2. Haeckel R, Wosniok W. Observed unknown distributions of clinical chemical quantities should be considered to be log-normal. Clin Chem Lab Med 2010; 48: 1393-6. doi:10.1515/CCLM.2010.273.
Examples
set.seed(123)
iboxplot(rlnorm(n = 250, meanlog = 3, sdlog = 0.3))
iboxplot(rnorm(1000, 100, 10), apply.rounding = FALSE, plot.it = FALSE)$truncation.points
alb.trunc <- iboxplot(livertests$ALB, main = "ALB", xlab = "g/L")$trunc
summary(alb.trunc)
Colors and text modules to interprete deviations from given target values
Description
Creates traffic light colors green, yellow, and red as well as a textual description such as 'slightly increased'. This function is called by reflim(), if target values are available, and provides the required color information for ri_hist().
Usage
interpretation(limits, targets)
Arguments
limits |
vector of two numbers indicating the reference limits that have been calculated by the reflim function (or any other suitable algorithm) |
targets |
vector of two numbers indicating target reference limits that may have been obtained from external sources |
Details
This algorithm compares the positions and tolerance intervals of the estimated upper and lower reference limits with the tolerance limits of the respective target values.
If the estimated reference limit is within the tolerance of the target value, the dev.lim text says 'within tolerance' and the color code #00FF0080 for semi-transparent green is returned.
If the position is outside and the two tolerance limits overlap, the dev.lim text says 'slightly increased' or 'slightly decreased' and the color code #FFFF0080 for semi-transparent yellow is returned.
If the tolerance limits do not overlap, the dev.lim text says 'markedly increased' or 'markedly decreased' and the color code #FF000080 for semi transparent red is returned.
Value
$tol.lim and $tol.tar |
tolerance limits for the estimated reference limits and the respective target values. If targets are not provided, the latter tolerance limits are returned as NA. |
$col.lim and $col.tar |
hexadecimal rgb values, indicating the traffic light colors green, yellow, and red |
$dev.lim |
short text describing the deviations of the observed limit values from the target values |
Examples
interpretation(limits = c(10, 50), targets = c(11, 49))

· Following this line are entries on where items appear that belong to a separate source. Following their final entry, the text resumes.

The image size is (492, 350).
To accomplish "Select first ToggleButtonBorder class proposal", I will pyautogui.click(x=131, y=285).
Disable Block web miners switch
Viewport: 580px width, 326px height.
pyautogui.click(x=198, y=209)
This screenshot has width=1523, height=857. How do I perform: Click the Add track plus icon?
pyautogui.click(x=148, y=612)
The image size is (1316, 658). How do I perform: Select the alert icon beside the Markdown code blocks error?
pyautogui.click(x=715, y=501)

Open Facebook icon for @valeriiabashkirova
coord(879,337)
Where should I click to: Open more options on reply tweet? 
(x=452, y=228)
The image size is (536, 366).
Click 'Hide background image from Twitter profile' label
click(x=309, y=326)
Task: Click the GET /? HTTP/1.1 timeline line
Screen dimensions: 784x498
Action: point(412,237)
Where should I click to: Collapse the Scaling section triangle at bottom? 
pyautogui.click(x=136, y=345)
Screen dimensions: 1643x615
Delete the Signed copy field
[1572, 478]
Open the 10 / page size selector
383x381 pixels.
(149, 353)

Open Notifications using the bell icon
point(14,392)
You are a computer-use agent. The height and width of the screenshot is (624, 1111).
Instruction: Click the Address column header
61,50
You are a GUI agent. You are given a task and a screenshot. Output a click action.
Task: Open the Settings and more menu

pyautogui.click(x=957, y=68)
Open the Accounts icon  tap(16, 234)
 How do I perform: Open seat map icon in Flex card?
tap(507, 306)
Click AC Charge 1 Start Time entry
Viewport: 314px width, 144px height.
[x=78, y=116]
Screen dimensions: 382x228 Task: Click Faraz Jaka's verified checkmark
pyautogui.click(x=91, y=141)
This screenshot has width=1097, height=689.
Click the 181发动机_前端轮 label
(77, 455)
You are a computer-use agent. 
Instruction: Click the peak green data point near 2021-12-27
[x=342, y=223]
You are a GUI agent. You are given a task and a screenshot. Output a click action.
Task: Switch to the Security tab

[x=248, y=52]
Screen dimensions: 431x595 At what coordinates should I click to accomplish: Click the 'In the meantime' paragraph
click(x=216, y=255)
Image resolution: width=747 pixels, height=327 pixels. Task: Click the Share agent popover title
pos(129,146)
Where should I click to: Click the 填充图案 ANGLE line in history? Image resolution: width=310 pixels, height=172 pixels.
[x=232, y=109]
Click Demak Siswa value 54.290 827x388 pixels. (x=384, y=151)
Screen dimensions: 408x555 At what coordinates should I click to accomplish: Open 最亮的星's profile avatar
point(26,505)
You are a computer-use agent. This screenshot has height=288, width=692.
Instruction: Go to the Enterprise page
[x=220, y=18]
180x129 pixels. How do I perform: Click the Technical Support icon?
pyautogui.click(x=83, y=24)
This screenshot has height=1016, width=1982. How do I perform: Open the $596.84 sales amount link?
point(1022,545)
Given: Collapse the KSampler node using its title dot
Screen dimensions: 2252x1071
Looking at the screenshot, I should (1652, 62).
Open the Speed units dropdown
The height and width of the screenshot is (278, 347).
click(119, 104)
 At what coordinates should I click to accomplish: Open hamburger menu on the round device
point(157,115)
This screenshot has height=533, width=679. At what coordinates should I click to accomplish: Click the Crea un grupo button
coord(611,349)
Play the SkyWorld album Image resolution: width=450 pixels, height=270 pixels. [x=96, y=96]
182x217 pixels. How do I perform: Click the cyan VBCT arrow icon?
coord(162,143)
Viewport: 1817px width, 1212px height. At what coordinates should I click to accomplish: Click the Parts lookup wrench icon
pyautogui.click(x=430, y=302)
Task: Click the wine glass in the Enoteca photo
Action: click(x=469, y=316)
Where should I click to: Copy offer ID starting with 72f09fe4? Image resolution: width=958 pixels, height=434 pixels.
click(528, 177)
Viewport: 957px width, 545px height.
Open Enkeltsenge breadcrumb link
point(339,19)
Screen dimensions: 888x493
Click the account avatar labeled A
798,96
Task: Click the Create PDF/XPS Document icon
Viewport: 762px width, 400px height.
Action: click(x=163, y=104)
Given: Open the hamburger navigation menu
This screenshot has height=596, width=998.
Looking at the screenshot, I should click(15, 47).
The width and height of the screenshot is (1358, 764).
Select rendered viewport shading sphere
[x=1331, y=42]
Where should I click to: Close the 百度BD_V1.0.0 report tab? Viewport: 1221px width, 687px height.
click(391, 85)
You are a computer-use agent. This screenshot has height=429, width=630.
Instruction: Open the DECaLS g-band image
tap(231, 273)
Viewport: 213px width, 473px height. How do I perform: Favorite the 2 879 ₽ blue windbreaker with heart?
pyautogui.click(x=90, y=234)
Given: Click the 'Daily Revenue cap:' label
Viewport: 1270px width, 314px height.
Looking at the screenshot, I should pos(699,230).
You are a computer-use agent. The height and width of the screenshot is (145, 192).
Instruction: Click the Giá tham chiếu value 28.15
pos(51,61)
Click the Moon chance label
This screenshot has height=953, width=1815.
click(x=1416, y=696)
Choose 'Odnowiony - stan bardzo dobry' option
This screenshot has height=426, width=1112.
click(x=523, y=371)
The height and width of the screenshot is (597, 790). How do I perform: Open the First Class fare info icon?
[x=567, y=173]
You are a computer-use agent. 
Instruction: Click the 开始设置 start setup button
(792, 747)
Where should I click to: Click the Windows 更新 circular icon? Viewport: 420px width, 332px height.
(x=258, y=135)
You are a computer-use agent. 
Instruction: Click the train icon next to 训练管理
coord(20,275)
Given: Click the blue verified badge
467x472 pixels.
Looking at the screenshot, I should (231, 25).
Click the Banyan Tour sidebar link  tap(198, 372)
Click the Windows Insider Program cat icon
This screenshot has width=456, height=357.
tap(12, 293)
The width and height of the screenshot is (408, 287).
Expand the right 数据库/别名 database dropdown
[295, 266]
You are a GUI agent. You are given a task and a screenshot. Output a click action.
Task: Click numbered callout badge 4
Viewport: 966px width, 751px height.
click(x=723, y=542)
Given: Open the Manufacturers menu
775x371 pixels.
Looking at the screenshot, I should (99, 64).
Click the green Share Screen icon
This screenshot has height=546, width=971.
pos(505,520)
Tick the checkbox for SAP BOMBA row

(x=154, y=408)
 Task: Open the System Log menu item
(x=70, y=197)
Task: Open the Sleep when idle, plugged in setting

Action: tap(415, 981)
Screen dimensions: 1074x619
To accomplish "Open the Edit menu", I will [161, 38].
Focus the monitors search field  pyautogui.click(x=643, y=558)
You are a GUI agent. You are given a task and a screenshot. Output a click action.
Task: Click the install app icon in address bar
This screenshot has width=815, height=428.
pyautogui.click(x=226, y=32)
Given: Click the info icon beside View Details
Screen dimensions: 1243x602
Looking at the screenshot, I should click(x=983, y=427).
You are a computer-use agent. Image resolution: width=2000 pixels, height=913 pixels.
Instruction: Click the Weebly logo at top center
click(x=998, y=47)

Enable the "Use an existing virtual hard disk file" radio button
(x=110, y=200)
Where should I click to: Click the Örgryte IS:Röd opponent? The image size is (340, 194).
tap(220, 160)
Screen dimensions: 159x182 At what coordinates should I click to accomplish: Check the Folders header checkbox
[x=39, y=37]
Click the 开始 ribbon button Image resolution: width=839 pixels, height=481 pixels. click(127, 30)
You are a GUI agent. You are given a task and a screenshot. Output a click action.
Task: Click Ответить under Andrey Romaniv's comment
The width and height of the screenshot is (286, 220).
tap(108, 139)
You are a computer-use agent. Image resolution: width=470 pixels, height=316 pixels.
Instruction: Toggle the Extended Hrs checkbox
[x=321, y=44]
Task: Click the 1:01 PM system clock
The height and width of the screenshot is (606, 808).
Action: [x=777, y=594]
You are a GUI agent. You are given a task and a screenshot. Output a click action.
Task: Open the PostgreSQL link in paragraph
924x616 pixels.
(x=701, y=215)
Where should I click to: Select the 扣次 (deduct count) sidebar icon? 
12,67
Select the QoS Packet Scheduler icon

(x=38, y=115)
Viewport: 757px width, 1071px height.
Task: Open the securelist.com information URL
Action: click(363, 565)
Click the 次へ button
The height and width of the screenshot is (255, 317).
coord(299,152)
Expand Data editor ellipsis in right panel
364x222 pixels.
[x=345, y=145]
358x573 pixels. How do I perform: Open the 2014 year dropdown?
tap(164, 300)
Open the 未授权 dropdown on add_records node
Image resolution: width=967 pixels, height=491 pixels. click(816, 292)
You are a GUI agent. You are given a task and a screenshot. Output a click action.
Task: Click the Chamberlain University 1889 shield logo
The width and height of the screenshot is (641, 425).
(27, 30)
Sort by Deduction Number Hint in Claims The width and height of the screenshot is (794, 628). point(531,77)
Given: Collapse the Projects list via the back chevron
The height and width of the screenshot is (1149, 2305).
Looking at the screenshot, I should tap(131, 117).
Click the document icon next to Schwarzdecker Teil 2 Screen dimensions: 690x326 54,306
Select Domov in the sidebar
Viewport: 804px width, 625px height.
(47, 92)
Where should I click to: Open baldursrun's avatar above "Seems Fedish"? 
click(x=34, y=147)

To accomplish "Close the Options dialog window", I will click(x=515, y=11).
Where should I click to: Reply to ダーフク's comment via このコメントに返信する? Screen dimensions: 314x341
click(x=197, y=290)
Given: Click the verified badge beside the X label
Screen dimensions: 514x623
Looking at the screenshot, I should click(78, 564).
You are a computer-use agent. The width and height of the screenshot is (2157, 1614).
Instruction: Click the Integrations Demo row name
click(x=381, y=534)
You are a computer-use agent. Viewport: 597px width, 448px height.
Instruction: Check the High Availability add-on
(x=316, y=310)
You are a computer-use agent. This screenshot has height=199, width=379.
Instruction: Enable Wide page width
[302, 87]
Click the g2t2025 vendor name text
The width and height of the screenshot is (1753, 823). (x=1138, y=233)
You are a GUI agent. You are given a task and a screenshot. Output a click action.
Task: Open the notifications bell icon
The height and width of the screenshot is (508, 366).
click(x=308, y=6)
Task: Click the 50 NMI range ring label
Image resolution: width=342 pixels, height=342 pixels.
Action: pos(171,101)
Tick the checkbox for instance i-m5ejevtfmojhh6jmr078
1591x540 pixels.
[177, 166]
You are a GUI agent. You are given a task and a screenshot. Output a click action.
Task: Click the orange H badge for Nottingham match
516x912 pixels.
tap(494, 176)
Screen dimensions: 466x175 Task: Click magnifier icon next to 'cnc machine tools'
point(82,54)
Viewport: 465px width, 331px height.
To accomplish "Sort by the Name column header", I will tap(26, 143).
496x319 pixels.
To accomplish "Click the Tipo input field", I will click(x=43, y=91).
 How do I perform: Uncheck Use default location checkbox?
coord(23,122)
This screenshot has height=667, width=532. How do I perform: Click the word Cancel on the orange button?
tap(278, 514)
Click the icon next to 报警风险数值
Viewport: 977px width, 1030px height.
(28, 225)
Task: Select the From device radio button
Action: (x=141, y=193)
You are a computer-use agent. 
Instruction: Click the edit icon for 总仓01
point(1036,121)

interpretation(limits = c(10, 50), targets = c(8, 60))$dev.lim
Lognormal distribution model
Description
Suggests lognormal modelling of a numeric vector x by comparing Bowley's quantile skewness for x and log(x). Lognormality is suggested if bowley(x) - bowley(log(x)) >= cutoff.
Usage
lognorm(x, cutoff = 0.05, alpha = 0.25, digits = 3,
plot.it = TRUE, plot.logtype = TRUE, main = "Bowley skewness", xlab = "x")
Arguments
x |
numeric vector of positive numbers |
cutoff |
skewness threshold for the suggestion of a lognormal distribution |
alpha |
lower quantile of the range to be regarded (e. g. 0.25 for IQR) |
digits |
number of digits to be displayed for the Bowley skewness |
plot.it |
Boolean indicating whether a graphic should be created |
plot.logtype |
Boolean indicating whether the distribution type should be printed in the graphic |
main , xlab |
title and x label of the graphic |
Details
If $lognorm is TRUE, a lognormal distribution is suggested for right-skewed density curves (bowley(x) > 0). The decision for a lognormal distribution is based on the difference between the skewness of the original and the logtransformed values (cut-off defaults to 0.05).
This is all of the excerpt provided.